Several tRFs were previously identified in zebrafish early developmental stages, up to 24 hpf . Sequencing of sncRNAs in different developmental stages, namely 256-cell, sphere, shield and 24 hpf showed that tRFs are expressed at low level during early development, but there is a slight enrichment at the 256 cell stage and at 24 hpf . Our analysis started at 24 hpf, when most tRFs are not expressed and progressed to zebrafish tissues where tRFs are abundantly expressed. Most tRFs detected in previous studies  were not identified by us, probably due to the higher sequencing coverage used [26, 37]. Alternatively, those tRFs are present during early development and were missed because we did not analyze the early developmental stages. It is also possible that those tRFs are expressed at exceptionally low levels and were missed by our NGS experiment, as we used a chip that retrieves a maximum of 100,000 reads. Nevertheless, 3′tRF-ProAGG was present in 256-cell, sphere stages and 24 hpf. 5′tRF-ProCGG was also present at 24 hpf . Furthermore, analysis of zebrafish sequencing datasets available in GEO showed that these two tRFs are present in endothelial cells of 24 hpf embryos .
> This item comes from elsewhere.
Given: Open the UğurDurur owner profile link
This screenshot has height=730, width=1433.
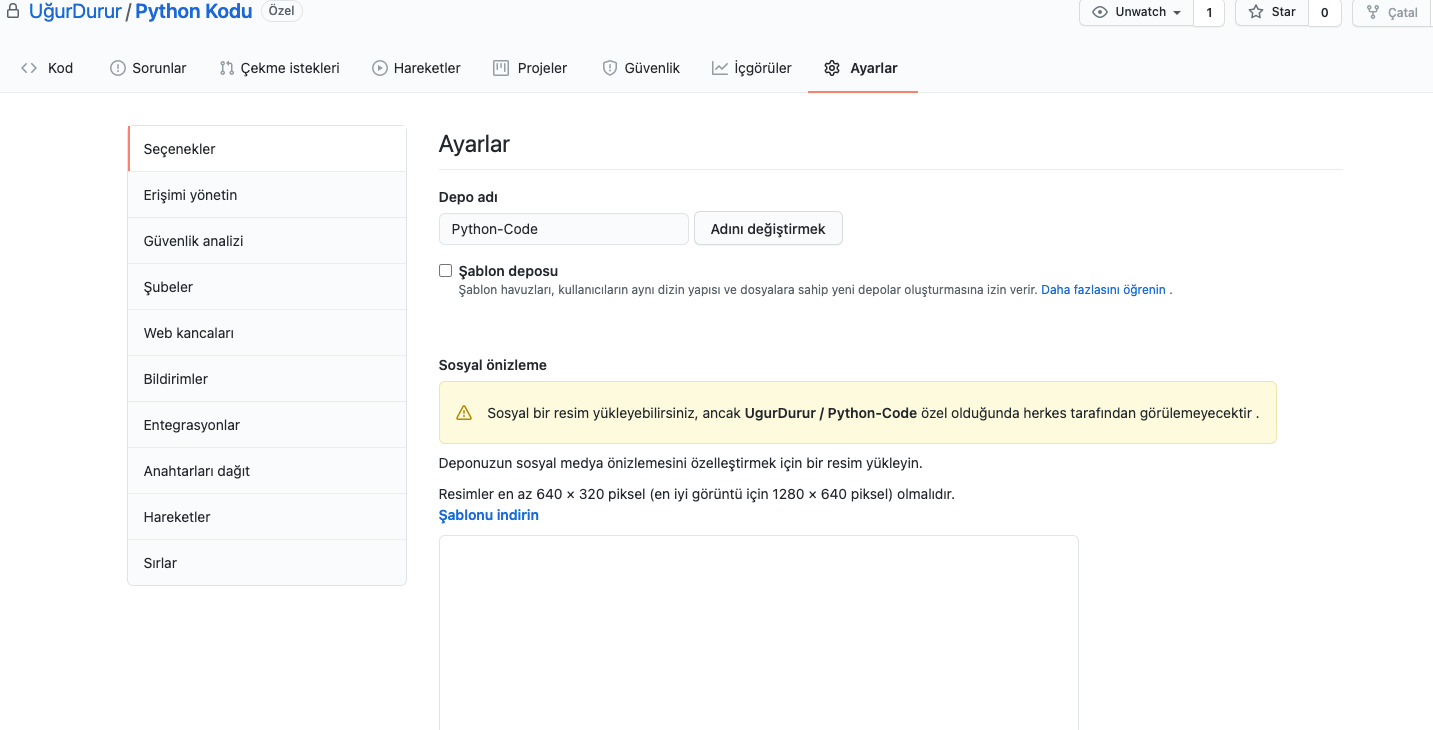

We have found that the cellular concentration of tRFs is not correlated with the abundance of the corresponding tRNAs, which is an indication that these molecules are not products of random tRNA degradation, as previously shown . However, in some cases, namely 5′tRF-ProCGG, an alternative band of approximately 30 nt was detected in adult ZF tissues, indicating that tRF processing may differ across different tissues or developmental stages and thus, different regulation mechanisms of tRF generation may exist and should be further explored in the future.
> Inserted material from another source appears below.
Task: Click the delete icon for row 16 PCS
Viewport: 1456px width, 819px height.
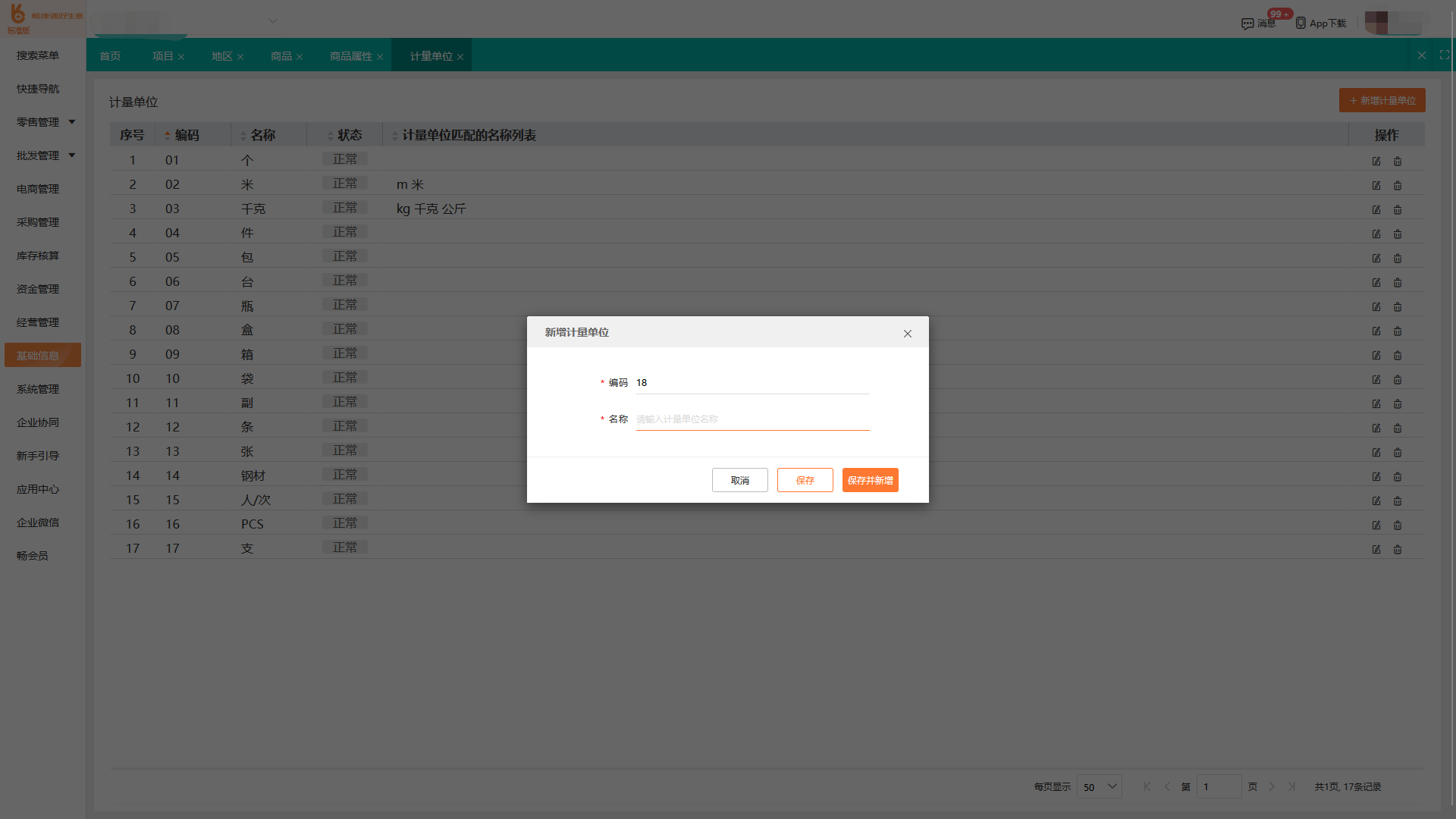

Northern blot analysis of the tRFs identified by NGS showed that they are highly expressed in mature tissues, such as bone and skin. One of the most striking results was obtained for 5′tRF-ProCGG whose higher abundance in the skin and bone/muscle relative to the corresponding mature tRNA may suggest a role in these particular tissues that needs to be further explored. Its in vitro cleavage by Dicer supports this hypothesis as it allows for incorporation into the RNAi pathway [10, 17, 18], but in vivo cleavage should be tested in the future with zebrafish dicer mutants . How Dicer recognizes these tRNAs still needs to be clarified. One possibility is that the pre-tRNA transcripts may have alternative folds with long hairpins that are recognized and cleaved by Dicer [13, 19]. Coincidently, part of the mature tRNAs that originate 5′tRF-GluCTC and 5′tRF-ProCGG can form long hairpins recognizable by Dicer. It will be interesting to experimentally validate these folding predictions to clarify the role of tRNA folding in the biogenesis of tRFs. Moreover, the folding of tRNAs into alternative secondary and tertiary structures may also explain the existence of tRNA gene duplications in the genomes of vertebrates and the lack of correlation between the abundance of mature tRNAs and their respective tRFs.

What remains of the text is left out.